The Texas Mid-Coast Birding festival featured three days of expertly guided birding tours, a tradeshow, silent auction, free activities, and a grand supper for attendees.
Birders of a feather band together
by CJ Vetter ©The Port Lavaca Wave 2025

Texas Mid-Coast Birding Festival takes first “flight” in Port Lavaca
Birding enthusiasts traveled to Port Lavaca last weekend, May 1-4, to see the sprawling variety of avians available within the area at the city’s first annual Texas Mid-Coast Birding Festival. Drawing in even international visitors, the Bauer Community Center-hosted event had birders flying in to witness hundreds of migratory and local birds.
Birding, or the hobby of spotting and recording the presence of birds, was the focal point of the four-day event. During this event, visitors and local enthusiasts alike toured areas normally inaccessible to the public, such as Green Lake Park, Powderhorn Wildlife Management Area and Chester Island with expert guides. The tours were generally received positively by both guides and attendees.
“We were at Magic Ridge, and with this cold front that came in around midnight last night, it was epic, and I don’t use that word often,” Birding Guide Cin-Ty Lee said. “I’ve been birding for 40 years and maybe 10 times I’ve seen something like this. It was just steady streams of king birds coming up from South America and the warblers were going over us like bullets, wave after wave.”
Jason Sun, a visitor from China, was among those who traveled the farthest to attend the Texas Mid-Coast Birding Festival.
“I wanted to bird in the U.S. and searched for good places to go. That’s when I came across the festival,” Sun said.
After arriving in Houston earlier in the week, Sun registered for the festival on Monday and made his way to Port Lavaca by Thursday. He joined the Powderhorn tour on Friday — his first and only opportunity to bird in Texas before continuing his travels to New York.
“It was an amazing tour,” Sun said. “The birding and guides were great.”
Sun said he enjoyed his brief stay in Port Lavaca and hopes to return.
“The people are really nice here,” he said. “I would love to come back next year and hope my schedule will work.”
Alongside the tours, visitors to the show could also attend informational sessions which delved deep into the bird species that call Calhoun County home. Visitors could also attend exposés on bird banding, backyard birding and shorebird migrations.

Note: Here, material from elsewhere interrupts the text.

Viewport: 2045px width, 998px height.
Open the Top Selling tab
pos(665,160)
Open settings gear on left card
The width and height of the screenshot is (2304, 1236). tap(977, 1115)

“We went to Mad Island Tour, which is a nature conservatory property, which has very limited public access, and it has to be by invitation only. It’s basically a cattle ranch and rice farm that’s been converted into a wetland for migratory and we saw about 10 different species,” attendee Bill Fish said. “It’s been fabulous. Yesterday was Green Lake, and today a little far away, but it was well worth the trip.
“It was amazing,” attendee Toni Mullins said. “We’re new to birding, so we’re still learning, but the volunteers from here were delightful. We wound up exchanging email addresses and our tour guide from the conservancy was amazing. He was so knowledgeable and enthusiastic.

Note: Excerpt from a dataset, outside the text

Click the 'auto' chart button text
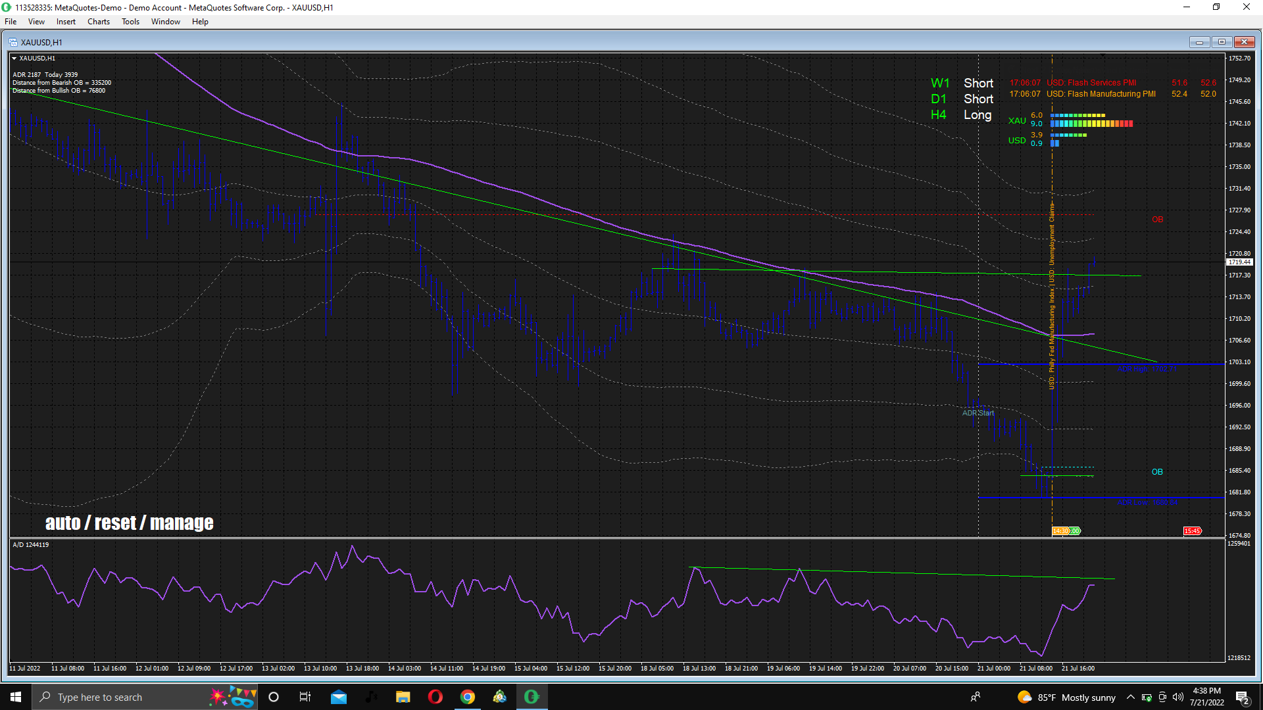The width and height of the screenshot is (1263, 710). coord(62,523)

Activities more suited to the public were also available; alongside an introductory birding tour through nearby Lighthouse Beach Boardwalk, a raptor demonstration featuring a variety of predatory birds by Victor Lawrence of Sky Kings Falconry showed off the capabilities of birds.
“We went on the Powderhorn Tour and it was a great experience. Our tour guide was just amazing and she had so much knowledge. I don’t even know how many species we saw, but it was well over 30,” attendee Paula Guidry said. “We’re from Louisiana, and we were visiting from Lafayette, and this was our first bird festival. We registered early and got in last night – and the weather was perfect. It was super enjoyable.”
Organized by the city of Port Lavaca and supported by local volunteers, the event is set to become a recurring fixture of the city’s yearly festival calendar, as well as another cornerstone in its plans to promote tourism to the city. Eryn Clinton visited the event with her family and said that the tour and programs she participated in with her children were both entertaining and interesting and that she couldn’t wait to come back next year.
“I loved it; I thought it was educational and I really enjoyed it. I thought it was very informative in a very approachable way, and I hope it comes back,” Clinton said. “I also enjoyed it because it was very much a family event. It was our first experience with birding in a professional way, so we see birds out here all the time. But this was the next level.”